Sebagai unsur aparat penegak hukum (APH), kata Nala, Kejari Kabupaten Mojokerto berupaya memberi efek jera kepada para pelaku kejahatan seksual terhadap anak. Yaitu dengan selalu mengajukan tuntutan di atas 10 tahun penjara kepada pelaku dewasa. Ketika vonis hakim kurang dari dua per tiga tuntutan, pihaknya selalu mengajukan banding.
"Tentunya untuk memberi efek jera dan melindungi masyarakat. Juga biar calon-calon pelaku tahu kalau melakukan seperti itu kalau tertangkap hukumannya sangat tinggi. Sehingga mereka tidak melakukan," jelasnya.
Lain halnya pemidanaan terhadap pelaku yang tergolong anak atau anak berkonflik dengan hukum (ABH). Menurut Nala, hukum memandang ABH juga sebagai korban, seperti pengaruh lingkungan, pergaulan dan sebagainya. Pemidanaan terhadap anak berpedoman pada UU nomor 11 tahun 2012 tentang Sistem Peradilan Pidana Anak (SPPA).
"Kalau dia masih sekolah, apalagi kalau sudah ada perdamaian dengan keluarga korban, mungkin penjara itu hal yang terakhir. Bisa pembinaan di LPKS, biar mereka bisa melanjutkan pendidikannya," cetusnya.
Dari sudut pandang pemerintah, kasus kejahatan seksual terhadap anak di Kabupaten Mojokerto tahun ini juga naik. Bidang Perlindungan Anak DP2KBP2 Kabupaten Mojokerto mendampingi 19 korban dan pelaku anak sepanjang 2023. Sedangkan tahun lalu, mereka mendampingi 17 pelaku dan korban.
"Dari 19 itu, 12 korban dan 7 pelaku. Baik korban maupun pelaku perlu dilindungi. Karena pelaku anak bisa saja karena korban salah asuh orang tuanya. Sehingga anak-anak kami anggap korban semua," ungkap Kabid Perlindungan Anak DP2KBP2 Kabupaten Mojokerto, Ani Widiastuti.

*Uraian Tugas:* Tulis ulang tanpa mengubah apa pun bagian dari bacaan tentang kejahatan seksual terhadap anak di atas, mulai dari "Dari sudut pandang" terus sampai "pelaku dan korban.".

*Daftar Entri:*

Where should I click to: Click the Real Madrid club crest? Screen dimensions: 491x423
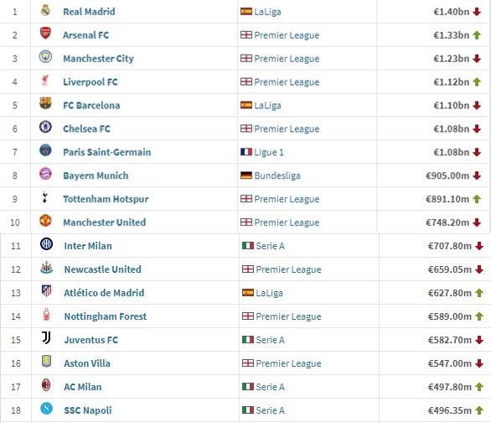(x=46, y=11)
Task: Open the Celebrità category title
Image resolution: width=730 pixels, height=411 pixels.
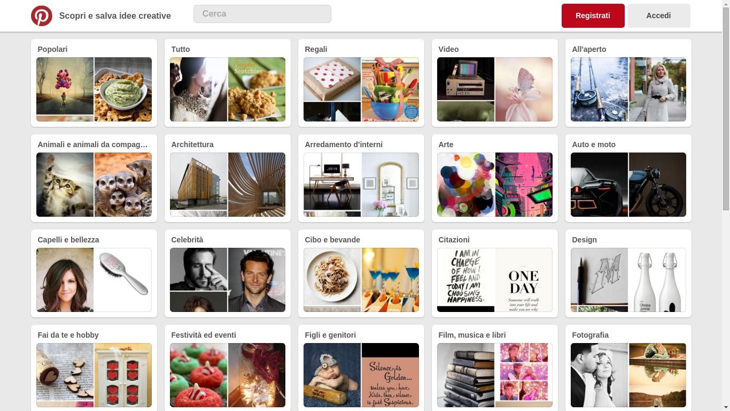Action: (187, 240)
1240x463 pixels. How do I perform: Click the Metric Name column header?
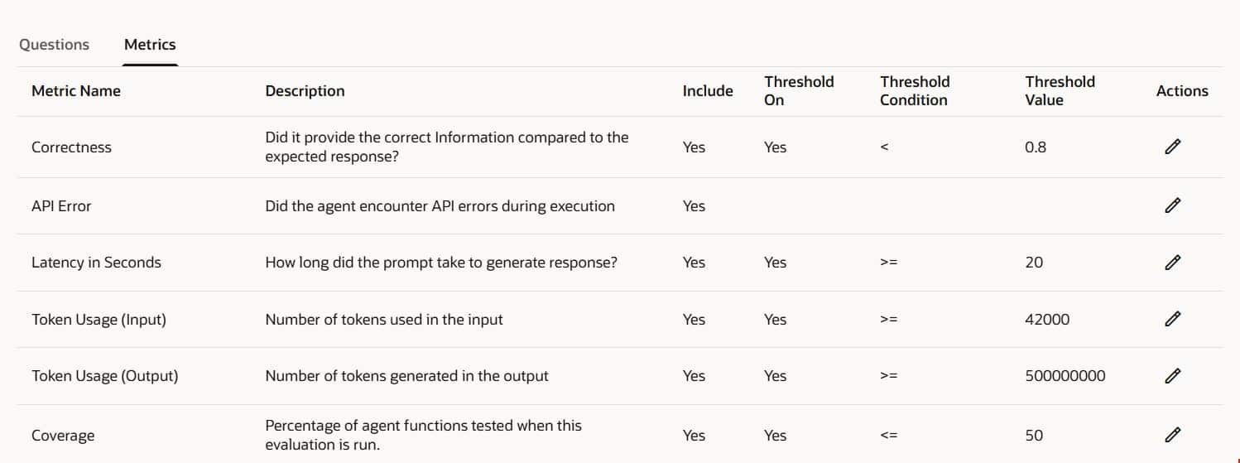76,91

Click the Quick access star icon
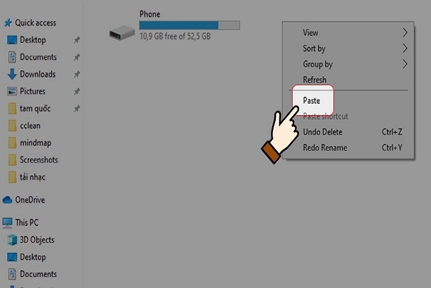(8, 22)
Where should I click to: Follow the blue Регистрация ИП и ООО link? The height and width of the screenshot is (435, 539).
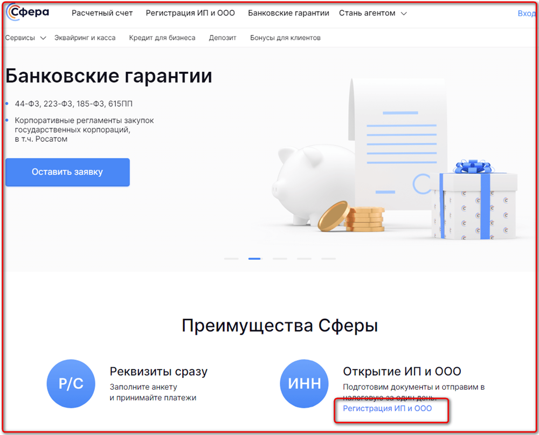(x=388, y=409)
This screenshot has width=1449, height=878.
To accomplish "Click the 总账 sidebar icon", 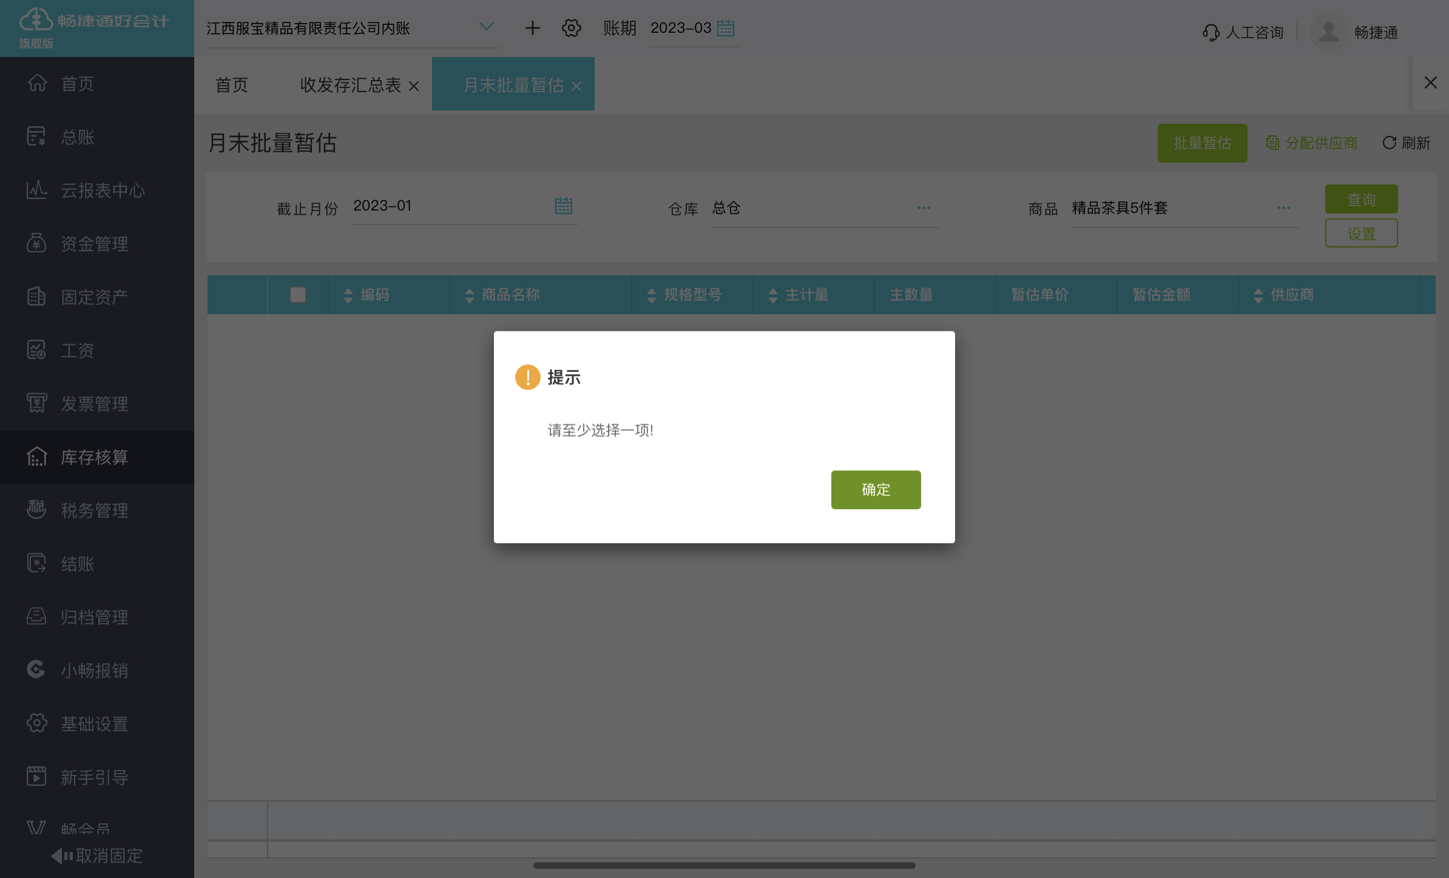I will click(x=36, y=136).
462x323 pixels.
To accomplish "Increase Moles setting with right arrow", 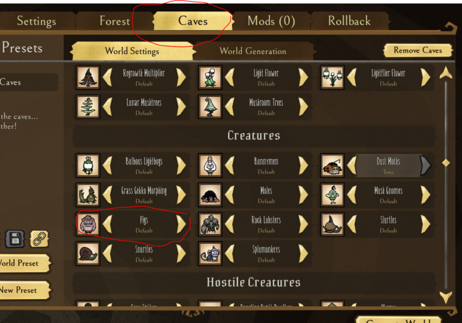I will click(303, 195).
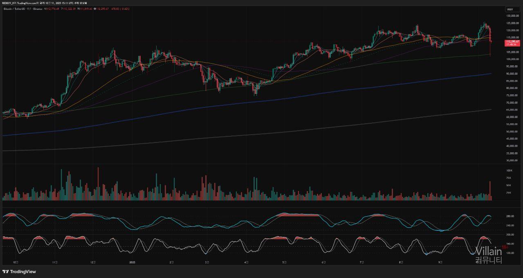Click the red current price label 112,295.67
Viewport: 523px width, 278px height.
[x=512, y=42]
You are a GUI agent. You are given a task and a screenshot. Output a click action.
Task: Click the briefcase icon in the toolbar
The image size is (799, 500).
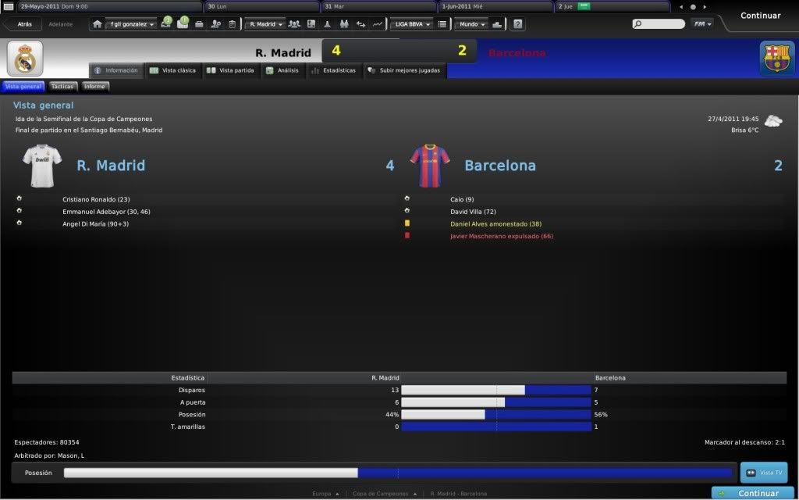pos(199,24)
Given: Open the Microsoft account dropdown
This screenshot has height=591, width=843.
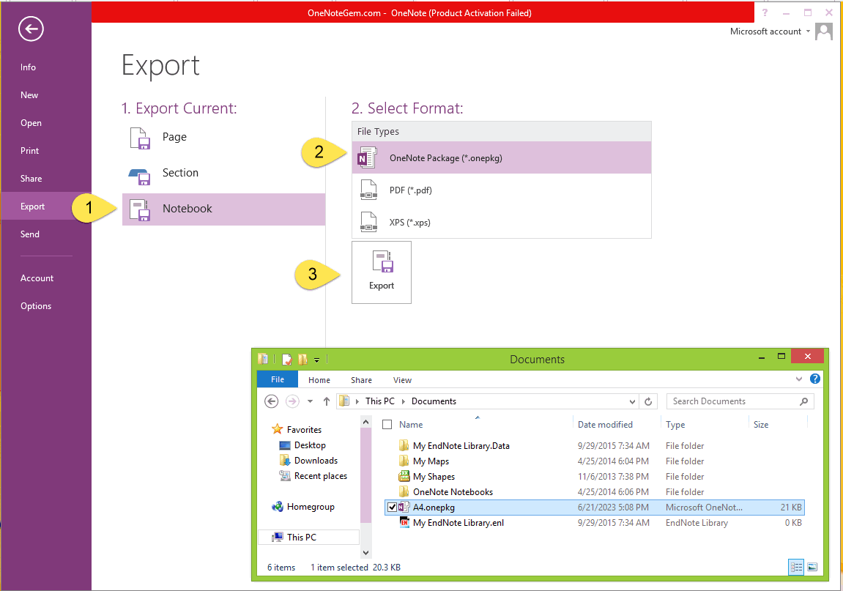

*Jawaban Benar:*
Dari sudut pandang pemerintah, kasus kejahatan seksual terhadap anak di Kabupaten Mojokerto tahun ini juga naik. Bidang Perlindungan Anak DP2KBP2 Kabupaten Mojokerto mendampingi 19 korban dan pelaku anak sepanjang 2023. Sedangkan tahun lalu, mereka mendampingi 17 pelaku dan korban.